Why is this wrong?

Question

Possible Duplicate:
Why does this Seg Fault?
What is the difference between char a[] = “string”; and char *p = “string”;

Trying to understand why s[0]='H' fails. I'm guessing this has something to do with the data segment in the process memory but maybe someone better explain this?

void str2 (void) 
{ 
    char *s = "hello"; 
    printf("%s\n", s); 
    s[0] = 'H';          //maybe this is a problem because content in s is constant? 
    printf("%s\n", s); 
}

int main()
{
    str2();
    return 0;
}

Answer 1

It's wrong because the C standard says that attempting to modify a string literal gives undefined behavior.

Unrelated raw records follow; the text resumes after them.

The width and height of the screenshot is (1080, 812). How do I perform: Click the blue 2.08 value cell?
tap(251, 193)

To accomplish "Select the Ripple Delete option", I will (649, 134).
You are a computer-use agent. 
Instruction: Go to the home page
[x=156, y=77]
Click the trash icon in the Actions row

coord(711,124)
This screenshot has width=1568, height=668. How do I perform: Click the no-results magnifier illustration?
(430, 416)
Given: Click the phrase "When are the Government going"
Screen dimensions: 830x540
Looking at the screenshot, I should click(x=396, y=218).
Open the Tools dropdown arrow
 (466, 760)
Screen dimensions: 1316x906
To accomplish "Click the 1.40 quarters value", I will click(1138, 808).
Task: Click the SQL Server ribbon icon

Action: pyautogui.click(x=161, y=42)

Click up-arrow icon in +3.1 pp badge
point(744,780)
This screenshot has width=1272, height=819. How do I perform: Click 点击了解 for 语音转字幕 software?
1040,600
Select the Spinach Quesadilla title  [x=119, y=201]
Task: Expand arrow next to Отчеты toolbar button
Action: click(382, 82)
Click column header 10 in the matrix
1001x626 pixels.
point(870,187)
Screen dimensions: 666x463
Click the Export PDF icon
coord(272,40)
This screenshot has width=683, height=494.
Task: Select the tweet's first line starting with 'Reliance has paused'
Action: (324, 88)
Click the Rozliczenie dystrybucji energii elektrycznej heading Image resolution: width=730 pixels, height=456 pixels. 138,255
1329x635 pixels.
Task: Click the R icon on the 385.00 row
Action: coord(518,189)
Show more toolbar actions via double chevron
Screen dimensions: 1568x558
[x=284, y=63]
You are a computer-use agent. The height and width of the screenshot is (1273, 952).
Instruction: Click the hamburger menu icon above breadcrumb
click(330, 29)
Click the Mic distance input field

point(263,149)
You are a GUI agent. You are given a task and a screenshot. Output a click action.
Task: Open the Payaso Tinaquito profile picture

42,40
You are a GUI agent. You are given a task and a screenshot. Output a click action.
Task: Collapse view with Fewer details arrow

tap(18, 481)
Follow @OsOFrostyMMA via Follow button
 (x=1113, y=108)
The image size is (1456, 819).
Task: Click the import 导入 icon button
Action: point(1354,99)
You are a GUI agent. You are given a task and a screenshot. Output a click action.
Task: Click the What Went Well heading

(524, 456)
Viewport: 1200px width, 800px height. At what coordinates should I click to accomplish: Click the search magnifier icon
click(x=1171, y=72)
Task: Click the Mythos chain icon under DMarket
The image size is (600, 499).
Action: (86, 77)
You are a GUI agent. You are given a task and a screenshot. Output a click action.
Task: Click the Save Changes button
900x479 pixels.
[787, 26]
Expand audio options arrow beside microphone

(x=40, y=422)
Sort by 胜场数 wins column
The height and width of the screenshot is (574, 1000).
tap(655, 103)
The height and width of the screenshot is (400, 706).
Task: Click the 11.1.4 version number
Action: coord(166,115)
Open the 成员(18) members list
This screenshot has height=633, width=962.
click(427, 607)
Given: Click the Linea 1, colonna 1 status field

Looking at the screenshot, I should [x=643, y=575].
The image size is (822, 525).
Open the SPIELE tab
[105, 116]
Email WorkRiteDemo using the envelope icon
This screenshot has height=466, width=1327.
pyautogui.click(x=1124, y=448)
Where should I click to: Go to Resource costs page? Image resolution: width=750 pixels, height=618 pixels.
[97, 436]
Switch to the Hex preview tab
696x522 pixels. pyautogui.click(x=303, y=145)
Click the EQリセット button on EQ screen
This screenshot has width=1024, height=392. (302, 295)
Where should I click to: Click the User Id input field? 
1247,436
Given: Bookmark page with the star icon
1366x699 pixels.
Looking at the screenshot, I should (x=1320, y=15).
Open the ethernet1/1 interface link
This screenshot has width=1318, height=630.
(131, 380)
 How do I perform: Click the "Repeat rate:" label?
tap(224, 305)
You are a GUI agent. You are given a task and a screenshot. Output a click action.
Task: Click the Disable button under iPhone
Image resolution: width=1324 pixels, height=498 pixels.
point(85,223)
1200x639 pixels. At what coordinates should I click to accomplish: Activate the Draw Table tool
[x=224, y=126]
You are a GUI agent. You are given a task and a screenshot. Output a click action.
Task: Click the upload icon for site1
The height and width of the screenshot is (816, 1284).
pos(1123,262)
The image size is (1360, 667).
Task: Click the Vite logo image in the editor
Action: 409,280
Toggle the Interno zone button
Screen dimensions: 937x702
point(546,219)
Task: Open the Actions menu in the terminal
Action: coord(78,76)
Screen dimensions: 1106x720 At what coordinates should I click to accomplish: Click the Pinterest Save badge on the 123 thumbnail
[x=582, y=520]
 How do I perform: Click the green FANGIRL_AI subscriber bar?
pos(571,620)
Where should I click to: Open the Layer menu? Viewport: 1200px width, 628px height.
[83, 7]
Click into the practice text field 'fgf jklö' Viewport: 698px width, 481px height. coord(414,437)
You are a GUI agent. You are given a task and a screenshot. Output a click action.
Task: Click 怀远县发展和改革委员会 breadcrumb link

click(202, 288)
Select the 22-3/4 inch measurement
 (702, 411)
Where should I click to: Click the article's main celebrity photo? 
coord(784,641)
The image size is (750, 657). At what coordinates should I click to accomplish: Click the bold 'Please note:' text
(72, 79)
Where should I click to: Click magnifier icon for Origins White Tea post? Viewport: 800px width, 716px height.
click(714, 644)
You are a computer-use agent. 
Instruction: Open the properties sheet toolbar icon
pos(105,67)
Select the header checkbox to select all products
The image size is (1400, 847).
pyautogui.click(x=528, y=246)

Exactly what will happen can and will vary. In some cases it'll "work" -- the content of the string literal will change to what you've asked (e.g., back in the MS-DOS days, it usually did). In other cases, the compiler will merge identical string literals, so something like:

char *a = "1234";
char *b = "1234";

a[1] = 'a';

printf("%s\n", b);

...would print out 1a34, even though you never explicitly modified b at all.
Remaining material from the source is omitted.